- _Data_:
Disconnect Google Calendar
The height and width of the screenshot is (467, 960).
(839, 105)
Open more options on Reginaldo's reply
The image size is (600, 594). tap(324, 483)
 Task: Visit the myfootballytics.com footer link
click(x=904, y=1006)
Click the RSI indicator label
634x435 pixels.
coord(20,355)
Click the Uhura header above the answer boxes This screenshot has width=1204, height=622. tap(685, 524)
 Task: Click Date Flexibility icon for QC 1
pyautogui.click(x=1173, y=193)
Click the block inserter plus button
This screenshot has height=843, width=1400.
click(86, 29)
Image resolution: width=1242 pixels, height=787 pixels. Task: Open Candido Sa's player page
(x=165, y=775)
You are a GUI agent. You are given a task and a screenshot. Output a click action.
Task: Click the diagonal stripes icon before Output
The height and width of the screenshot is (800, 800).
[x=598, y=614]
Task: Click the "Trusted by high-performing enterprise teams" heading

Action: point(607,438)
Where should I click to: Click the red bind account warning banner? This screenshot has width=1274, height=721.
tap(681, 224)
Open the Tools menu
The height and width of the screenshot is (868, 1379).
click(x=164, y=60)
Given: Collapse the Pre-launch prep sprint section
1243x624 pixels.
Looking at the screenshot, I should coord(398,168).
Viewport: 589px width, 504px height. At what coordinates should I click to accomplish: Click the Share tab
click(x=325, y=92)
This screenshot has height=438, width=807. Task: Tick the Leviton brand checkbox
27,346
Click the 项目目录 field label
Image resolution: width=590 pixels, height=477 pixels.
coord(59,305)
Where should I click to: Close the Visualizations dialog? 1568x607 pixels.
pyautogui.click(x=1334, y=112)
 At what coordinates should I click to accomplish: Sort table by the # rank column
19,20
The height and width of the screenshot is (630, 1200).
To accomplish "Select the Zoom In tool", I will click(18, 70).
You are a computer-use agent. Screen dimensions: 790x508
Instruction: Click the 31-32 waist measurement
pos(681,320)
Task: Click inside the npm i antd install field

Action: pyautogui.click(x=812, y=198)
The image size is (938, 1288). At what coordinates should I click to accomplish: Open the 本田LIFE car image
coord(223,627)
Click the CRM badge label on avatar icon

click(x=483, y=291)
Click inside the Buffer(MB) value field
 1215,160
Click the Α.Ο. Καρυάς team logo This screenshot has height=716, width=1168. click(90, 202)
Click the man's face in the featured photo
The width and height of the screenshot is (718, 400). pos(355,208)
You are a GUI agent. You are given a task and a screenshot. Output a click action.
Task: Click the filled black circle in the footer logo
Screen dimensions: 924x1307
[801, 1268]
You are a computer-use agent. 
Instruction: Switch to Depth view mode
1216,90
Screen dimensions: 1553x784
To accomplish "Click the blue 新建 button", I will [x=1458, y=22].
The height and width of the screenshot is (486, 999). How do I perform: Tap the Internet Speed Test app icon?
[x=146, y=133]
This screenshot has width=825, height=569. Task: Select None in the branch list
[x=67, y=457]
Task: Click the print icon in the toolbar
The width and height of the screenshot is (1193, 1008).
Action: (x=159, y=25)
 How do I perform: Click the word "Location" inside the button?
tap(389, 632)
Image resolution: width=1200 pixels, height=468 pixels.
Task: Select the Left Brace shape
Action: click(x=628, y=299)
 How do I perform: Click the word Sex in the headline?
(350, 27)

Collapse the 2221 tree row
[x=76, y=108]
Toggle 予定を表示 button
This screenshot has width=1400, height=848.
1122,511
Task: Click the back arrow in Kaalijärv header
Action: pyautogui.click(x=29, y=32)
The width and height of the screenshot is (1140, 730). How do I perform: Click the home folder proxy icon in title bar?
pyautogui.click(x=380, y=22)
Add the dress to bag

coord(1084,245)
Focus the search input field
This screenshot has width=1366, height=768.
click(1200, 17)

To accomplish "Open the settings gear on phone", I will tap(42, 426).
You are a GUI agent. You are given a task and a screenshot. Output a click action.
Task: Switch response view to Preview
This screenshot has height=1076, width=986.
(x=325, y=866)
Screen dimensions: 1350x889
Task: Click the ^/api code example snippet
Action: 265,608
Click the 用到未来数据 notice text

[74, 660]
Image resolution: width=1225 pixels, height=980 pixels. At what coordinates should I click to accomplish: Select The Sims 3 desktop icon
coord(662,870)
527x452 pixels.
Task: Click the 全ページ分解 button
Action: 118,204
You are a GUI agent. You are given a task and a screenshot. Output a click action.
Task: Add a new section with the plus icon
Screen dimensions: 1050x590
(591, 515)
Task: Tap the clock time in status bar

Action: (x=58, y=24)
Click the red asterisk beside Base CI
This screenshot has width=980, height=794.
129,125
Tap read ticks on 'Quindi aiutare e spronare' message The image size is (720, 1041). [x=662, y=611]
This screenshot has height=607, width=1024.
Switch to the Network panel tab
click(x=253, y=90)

- _What is needed_: Write out every entry above, word for word.

- _Result_:
Disconnect Google Calendar
The height and width of the screenshot is (467, 960).
(839, 105)
Open more options on Reginaldo's reply
The image size is (600, 594). tap(324, 483)
 Task: Visit the myfootballytics.com footer link
click(x=904, y=1006)
Click the RSI indicator label
634x435 pixels.
coord(20,355)
Click the Uhura header above the answer boxes This screenshot has width=1204, height=622. tap(685, 524)
 Task: Click Date Flexibility icon for QC 1
pyautogui.click(x=1173, y=193)
Click the block inserter plus button
This screenshot has height=843, width=1400.
click(86, 29)
Image resolution: width=1242 pixels, height=787 pixels. Task: Open Candido Sa's player page
(x=165, y=775)
You are a GUI agent. You are given a task and a screenshot. Output a click action.
Task: Click the diagonal stripes icon before Output
The height and width of the screenshot is (800, 800).
[x=598, y=614]
Task: Click the "Trusted by high-performing enterprise teams" heading

Action: point(607,438)
Where should I click to: Click the red bind account warning banner? This screenshot has width=1274, height=721.
tap(681, 224)
Open the Tools menu
The height and width of the screenshot is (868, 1379).
click(x=164, y=60)
Given: Collapse the Pre-launch prep sprint section
1243x624 pixels.
Looking at the screenshot, I should coord(398,168).
Viewport: 589px width, 504px height. At what coordinates should I click to accomplish: Click the Share tab
click(x=325, y=92)
This screenshot has height=438, width=807. Task: Tick the Leviton brand checkbox
27,346
Click the 项目目录 field label
Image resolution: width=590 pixels, height=477 pixels.
coord(59,305)
Where should I click to: Close the Visualizations dialog? 1568x607 pixels.
pyautogui.click(x=1334, y=112)
 At what coordinates should I click to accomplish: Sort table by the # rank column
19,20
The height and width of the screenshot is (630, 1200).
To accomplish "Select the Zoom In tool", I will click(18, 70).
You are a computer-use agent. Screen dimensions: 790x508
Instruction: Click the 31-32 waist measurement
pos(681,320)
Task: Click inside the npm i antd install field

Action: pyautogui.click(x=812, y=198)
The image size is (938, 1288). At what coordinates should I click to accomplish: Open the 本田LIFE car image
coord(223,627)
Click the CRM badge label on avatar icon

click(x=483, y=291)
Click inside the Buffer(MB) value field
 1215,160
Click the Α.Ο. Καρυάς team logo This screenshot has height=716, width=1168. click(90, 202)
Click the man's face in the featured photo
The width and height of the screenshot is (718, 400). pos(355,208)
You are a GUI agent. You are given a task and a screenshot. Output a click action.
Task: Click the filled black circle in the footer logo
Screen dimensions: 924x1307
[801, 1268]
You are a computer-use agent. 
Instruction: Switch to Depth view mode
1216,90
Screen dimensions: 1553x784
To accomplish "Click the blue 新建 button", I will [x=1458, y=22].
The height and width of the screenshot is (486, 999). How do I perform: Tap the Internet Speed Test app icon?
[x=146, y=133]
This screenshot has width=825, height=569. Task: Select None in the branch list
[x=67, y=457]
Task: Click the print icon in the toolbar
The width and height of the screenshot is (1193, 1008).
Action: (x=159, y=25)
 How do I perform: Click the word "Location" inside the button?
tap(389, 632)
Image resolution: width=1200 pixels, height=468 pixels.
Task: Select the Left Brace shape
Action: click(x=628, y=299)
 How do I perform: Click the word Sex in the headline?
(350, 27)

Collapse the 2221 tree row
[x=76, y=108]
Toggle 予定を表示 button
This screenshot has width=1400, height=848.
1122,511
Task: Click the back arrow in Kaalijärv header
Action: pyautogui.click(x=29, y=32)
The width and height of the screenshot is (1140, 730). How do I perform: Click the home folder proxy icon in title bar?
pyautogui.click(x=380, y=22)
Add the dress to bag

coord(1084,245)
Focus the search input field
This screenshot has width=1366, height=768.
click(1200, 17)

To accomplish "Open the settings gear on phone", I will tap(42, 426).
You are a GUI agent. You are given a task and a screenshot. Output a click action.
Task: Switch response view to Preview
This screenshot has height=1076, width=986.
(x=325, y=866)
Screen dimensions: 1350x889
Task: Click the ^/api code example snippet
Action: 265,608
Click the 用到未来数据 notice text

[74, 660]
Image resolution: width=1225 pixels, height=980 pixels. At what coordinates should I click to accomplish: Select The Sims 3 desktop icon
coord(662,870)
527x452 pixels.
Task: Click the 全ページ分解 button
Action: 118,204
You are a GUI agent. You are given a task and a screenshot. Output a click action.
Task: Add a new section with the plus icon
Screen dimensions: 1050x590
(591, 515)
Task: Tap the clock time in status bar

Action: (x=58, y=24)
Click the red asterisk beside Base CI
This screenshot has width=980, height=794.
129,125
Tap read ticks on 'Quindi aiutare e spronare' message The image size is (720, 1041). [x=662, y=611]
This screenshot has height=607, width=1024.
Switch to the Network panel tab
click(x=253, y=90)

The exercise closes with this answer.